Tom Cross KC’s review of the legislation comes as the government is expected to publish the impact assessment of the bill, which is due to have its final stages debated in the Commons on 16 May.
Mr Cross, who is one of the counsel for the Equality and Human Rights Commission, and fellow barrister Ruth Kennedy have warned that the bill breaches Article 14 of the ECHR - the provision that everyone’s rights are protected equally - and would unfairly discriminate people with conditions such as autism, bipolar disorder and depression.

However, allies of Kim Leadbeater, who brought forward the bill, have dismissed the claims, pointing out that the legislation has been carefully looked at by government lawyers.
A source close to Ms Leadbeater told The Independent: “They’re wrong. I can’t share government legal advice but it goes without saying that lawyers have examined the bill in minute detail and would have flagged any possible ECHR issues.”
The legal advice was commissioned by The Christian Institute, one of a number of charities and campaign groups looking at potentially going to the courts to prevent the bill coming into law if it is passed by Parliament.
It follows a testy committee stage in the House of Commons where scores of amendments put in by MPs opposed to the bill to add further safeguards were rejected.
Ms Leadbeater has pointed out that she accepted 32 of the 393 amendments from MPs who were opposed to the Bill.
But the row saw another Labour MP Naz Shah, who had originally intended to support the bill, warn that it is “fundamentally flawed”.
The main debate appears to focus on whether some people with conditions and disabilities are more vulnerable to coercion to end their lives.
In a detailed legal opinion, Mr Cross and Ms Kennedy say: “Persons with disabilities of the above sort are in a significantly different situation from persons who do not have such disabilities, because they are - all else being equal - more likely to express the clear and settled wish to die required under the legislation to be eligible to be assisted to die.

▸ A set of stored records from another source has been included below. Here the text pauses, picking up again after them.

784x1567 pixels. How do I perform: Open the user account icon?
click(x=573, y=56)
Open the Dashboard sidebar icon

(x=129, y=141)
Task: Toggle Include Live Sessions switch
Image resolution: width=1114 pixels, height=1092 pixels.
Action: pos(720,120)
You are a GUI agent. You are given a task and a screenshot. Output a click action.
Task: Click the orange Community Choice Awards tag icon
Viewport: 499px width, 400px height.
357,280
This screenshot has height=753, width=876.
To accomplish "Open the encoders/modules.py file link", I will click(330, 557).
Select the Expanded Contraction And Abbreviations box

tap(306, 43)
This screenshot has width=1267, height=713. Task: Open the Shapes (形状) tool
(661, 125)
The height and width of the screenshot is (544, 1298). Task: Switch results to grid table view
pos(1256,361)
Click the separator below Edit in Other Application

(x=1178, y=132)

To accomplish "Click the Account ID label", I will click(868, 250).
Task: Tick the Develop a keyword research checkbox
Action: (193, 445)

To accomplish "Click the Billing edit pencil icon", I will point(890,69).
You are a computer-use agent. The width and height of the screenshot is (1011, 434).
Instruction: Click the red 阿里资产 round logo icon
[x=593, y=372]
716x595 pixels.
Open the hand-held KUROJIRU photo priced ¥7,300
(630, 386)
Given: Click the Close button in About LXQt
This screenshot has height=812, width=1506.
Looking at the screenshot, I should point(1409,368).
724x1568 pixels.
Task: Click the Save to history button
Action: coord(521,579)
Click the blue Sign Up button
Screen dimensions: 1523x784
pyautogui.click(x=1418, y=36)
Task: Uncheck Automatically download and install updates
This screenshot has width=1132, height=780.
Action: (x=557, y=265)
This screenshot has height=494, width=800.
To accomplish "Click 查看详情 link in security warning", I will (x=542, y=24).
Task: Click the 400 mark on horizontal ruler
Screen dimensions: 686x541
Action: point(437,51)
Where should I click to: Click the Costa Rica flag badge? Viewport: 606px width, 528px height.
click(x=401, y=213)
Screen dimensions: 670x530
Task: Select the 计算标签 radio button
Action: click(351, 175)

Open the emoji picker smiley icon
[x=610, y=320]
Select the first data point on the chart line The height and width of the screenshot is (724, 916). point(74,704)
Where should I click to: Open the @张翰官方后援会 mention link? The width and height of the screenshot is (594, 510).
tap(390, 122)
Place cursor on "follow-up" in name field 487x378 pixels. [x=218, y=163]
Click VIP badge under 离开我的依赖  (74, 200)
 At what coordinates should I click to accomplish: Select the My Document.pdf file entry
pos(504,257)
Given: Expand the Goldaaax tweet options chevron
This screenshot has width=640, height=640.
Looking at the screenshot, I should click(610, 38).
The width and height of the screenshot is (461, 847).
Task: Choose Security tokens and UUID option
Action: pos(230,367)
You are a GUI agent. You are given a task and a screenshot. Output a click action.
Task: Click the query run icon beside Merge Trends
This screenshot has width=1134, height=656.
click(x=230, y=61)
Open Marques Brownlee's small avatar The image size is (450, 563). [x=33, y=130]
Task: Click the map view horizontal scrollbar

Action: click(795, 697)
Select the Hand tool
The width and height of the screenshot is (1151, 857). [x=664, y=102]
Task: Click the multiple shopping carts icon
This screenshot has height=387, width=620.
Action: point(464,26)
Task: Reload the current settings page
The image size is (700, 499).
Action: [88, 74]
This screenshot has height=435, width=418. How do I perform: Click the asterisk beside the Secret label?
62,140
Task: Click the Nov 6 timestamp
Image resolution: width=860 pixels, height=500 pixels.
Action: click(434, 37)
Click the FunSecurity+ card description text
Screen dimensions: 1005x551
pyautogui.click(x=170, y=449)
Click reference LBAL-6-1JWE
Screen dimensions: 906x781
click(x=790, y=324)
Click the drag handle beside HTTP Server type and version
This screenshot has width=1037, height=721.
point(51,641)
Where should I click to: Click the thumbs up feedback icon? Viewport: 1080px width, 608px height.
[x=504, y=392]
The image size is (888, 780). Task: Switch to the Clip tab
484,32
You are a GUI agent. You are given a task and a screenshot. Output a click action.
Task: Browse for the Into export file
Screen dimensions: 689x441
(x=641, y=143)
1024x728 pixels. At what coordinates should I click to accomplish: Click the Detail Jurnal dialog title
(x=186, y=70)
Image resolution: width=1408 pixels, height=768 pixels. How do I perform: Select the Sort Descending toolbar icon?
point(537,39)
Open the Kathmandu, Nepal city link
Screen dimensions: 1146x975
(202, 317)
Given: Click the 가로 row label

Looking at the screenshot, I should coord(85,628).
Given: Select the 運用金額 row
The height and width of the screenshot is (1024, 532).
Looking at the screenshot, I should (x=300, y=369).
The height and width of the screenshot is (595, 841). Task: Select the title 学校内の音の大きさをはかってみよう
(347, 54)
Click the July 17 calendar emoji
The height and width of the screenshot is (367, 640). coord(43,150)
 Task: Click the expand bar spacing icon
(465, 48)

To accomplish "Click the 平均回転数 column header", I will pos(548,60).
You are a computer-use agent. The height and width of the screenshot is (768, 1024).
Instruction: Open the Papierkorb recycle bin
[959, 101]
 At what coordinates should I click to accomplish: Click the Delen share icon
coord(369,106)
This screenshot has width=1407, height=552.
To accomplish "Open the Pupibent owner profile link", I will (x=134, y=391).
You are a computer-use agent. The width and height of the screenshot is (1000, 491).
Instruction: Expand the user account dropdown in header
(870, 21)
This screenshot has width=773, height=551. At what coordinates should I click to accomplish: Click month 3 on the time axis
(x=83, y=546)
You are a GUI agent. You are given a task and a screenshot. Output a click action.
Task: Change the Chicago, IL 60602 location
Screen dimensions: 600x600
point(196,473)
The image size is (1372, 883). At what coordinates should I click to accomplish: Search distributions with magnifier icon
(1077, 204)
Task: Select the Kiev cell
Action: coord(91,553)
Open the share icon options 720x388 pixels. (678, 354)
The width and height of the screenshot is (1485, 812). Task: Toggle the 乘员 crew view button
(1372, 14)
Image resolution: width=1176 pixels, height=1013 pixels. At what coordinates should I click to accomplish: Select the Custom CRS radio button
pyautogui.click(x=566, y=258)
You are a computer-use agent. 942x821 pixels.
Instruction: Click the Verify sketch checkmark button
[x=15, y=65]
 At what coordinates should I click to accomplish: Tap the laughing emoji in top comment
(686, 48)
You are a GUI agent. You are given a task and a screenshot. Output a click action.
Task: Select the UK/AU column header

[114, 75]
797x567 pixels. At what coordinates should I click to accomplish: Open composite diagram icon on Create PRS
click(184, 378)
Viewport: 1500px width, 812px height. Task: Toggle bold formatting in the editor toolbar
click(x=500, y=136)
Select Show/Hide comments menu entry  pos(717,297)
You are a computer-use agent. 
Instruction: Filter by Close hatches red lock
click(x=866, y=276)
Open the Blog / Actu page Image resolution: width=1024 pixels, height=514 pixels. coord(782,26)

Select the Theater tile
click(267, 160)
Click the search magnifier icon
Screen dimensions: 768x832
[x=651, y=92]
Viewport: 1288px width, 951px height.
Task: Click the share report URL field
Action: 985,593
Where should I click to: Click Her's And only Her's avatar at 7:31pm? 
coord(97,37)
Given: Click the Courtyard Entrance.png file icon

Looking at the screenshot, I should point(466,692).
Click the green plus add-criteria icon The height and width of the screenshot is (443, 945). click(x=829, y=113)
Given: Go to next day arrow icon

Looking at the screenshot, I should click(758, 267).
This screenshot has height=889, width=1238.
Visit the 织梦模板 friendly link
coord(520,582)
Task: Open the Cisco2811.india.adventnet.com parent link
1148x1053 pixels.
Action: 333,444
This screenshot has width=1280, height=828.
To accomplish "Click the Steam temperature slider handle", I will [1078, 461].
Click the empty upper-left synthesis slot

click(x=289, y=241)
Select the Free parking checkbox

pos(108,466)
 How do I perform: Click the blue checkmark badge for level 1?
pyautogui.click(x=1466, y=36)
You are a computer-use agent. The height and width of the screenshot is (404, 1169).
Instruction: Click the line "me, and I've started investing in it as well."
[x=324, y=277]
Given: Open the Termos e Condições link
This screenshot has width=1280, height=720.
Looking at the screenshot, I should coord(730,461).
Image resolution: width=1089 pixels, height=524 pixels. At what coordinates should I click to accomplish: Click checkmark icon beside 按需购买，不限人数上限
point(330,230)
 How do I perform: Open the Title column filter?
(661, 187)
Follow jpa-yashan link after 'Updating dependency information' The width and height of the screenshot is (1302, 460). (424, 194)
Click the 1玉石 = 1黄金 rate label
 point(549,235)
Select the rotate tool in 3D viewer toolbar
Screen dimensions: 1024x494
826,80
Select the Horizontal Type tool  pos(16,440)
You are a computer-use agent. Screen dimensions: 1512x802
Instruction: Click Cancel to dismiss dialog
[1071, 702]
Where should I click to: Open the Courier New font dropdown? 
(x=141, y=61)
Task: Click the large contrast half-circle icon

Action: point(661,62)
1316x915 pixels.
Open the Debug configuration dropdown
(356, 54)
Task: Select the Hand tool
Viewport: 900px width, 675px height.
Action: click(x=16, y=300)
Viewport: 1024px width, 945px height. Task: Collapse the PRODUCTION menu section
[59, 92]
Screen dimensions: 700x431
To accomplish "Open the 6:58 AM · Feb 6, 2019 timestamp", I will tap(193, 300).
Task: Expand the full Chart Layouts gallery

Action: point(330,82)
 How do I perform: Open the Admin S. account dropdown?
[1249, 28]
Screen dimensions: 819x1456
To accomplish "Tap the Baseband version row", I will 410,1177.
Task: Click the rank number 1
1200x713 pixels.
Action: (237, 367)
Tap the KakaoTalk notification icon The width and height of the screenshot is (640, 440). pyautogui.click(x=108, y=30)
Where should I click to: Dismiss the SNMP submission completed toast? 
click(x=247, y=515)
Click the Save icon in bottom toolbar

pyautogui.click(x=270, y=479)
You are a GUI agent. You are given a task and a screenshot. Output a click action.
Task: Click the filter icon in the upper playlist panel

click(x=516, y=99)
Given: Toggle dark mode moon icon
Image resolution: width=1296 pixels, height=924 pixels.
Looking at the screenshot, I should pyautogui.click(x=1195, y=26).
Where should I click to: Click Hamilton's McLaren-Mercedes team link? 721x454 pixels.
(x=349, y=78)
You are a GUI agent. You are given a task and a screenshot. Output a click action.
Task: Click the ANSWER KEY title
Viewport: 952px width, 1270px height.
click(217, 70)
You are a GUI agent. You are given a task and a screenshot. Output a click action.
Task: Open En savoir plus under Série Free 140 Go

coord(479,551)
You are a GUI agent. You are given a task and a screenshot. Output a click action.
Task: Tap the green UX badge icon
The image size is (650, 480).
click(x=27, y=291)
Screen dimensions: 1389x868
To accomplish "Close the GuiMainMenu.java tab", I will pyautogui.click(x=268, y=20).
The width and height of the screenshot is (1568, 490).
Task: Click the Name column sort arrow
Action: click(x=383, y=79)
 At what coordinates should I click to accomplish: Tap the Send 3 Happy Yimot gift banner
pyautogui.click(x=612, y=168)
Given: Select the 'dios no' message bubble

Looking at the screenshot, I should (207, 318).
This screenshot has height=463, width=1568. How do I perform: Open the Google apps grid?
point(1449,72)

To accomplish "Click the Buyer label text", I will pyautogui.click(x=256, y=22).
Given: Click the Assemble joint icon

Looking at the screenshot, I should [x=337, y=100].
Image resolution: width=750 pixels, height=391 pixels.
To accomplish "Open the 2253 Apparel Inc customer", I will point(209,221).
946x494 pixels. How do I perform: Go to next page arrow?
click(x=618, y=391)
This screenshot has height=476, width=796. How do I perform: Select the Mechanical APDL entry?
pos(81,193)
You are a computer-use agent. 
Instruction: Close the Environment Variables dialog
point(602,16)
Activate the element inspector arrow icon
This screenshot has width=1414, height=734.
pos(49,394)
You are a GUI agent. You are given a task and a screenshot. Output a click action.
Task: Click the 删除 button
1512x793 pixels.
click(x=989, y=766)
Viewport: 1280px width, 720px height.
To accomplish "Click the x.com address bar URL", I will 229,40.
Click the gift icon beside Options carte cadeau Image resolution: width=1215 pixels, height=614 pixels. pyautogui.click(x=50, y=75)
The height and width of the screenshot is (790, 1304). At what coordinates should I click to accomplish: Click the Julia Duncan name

“They are on that basis more vulnerable both than persons whose disabilities are not of that sort and than persons who are not disabled at all. Accordingly, they are on well-established principles required to be treated differently under Article 14 [non-discrimination] unless there is justification not to do so. However, without justification, the legislation fails to provide an adequate safeguard to address that greater vulnerability.”

They went on: “In our opinion, this failure to treat these different cases differently in the enjoyment of the right to life is in breach of the ECHR.
“We consider that, on that basis, an application for judicial review in respect of the legislation once enacted could be brought to obtain a Declaration of Incompatibility under the Human Rights Act 1998 (HRA); and a person or body falling within the concept of a ‘victim’ for ECHR purposes could bring a complaint about the legislation in the European Court of Human Rights (ECtHR).”
Simon Calvert, deputy director at The Christian Institute, said the legal advice should make MPs think again about backing the legislation.
In the second reading of the bill, Ms Leadbeater and her supporters won a clear majority of 55 by 330 to 275.
However, up to 140 MPs could change their mind with some saying they voted in favour to extend the debate and others indicating their support was provisional to the original intention that a judge would make the final decision in court on an application to die. This has since been replaced with an expert panel through an amendment brought by Ms Leadbeater.
Mr Calvert said: “It's time that MPs gave up on this dangerous and discriminatory Bill and focused instead on improving healthcare and end-of-life care for everyone. If the many hours wasted on debating assisted suicide had been spent on debating how to improve palliative care, we’d be in a much better position, offering people life and hope instead of death and despair.”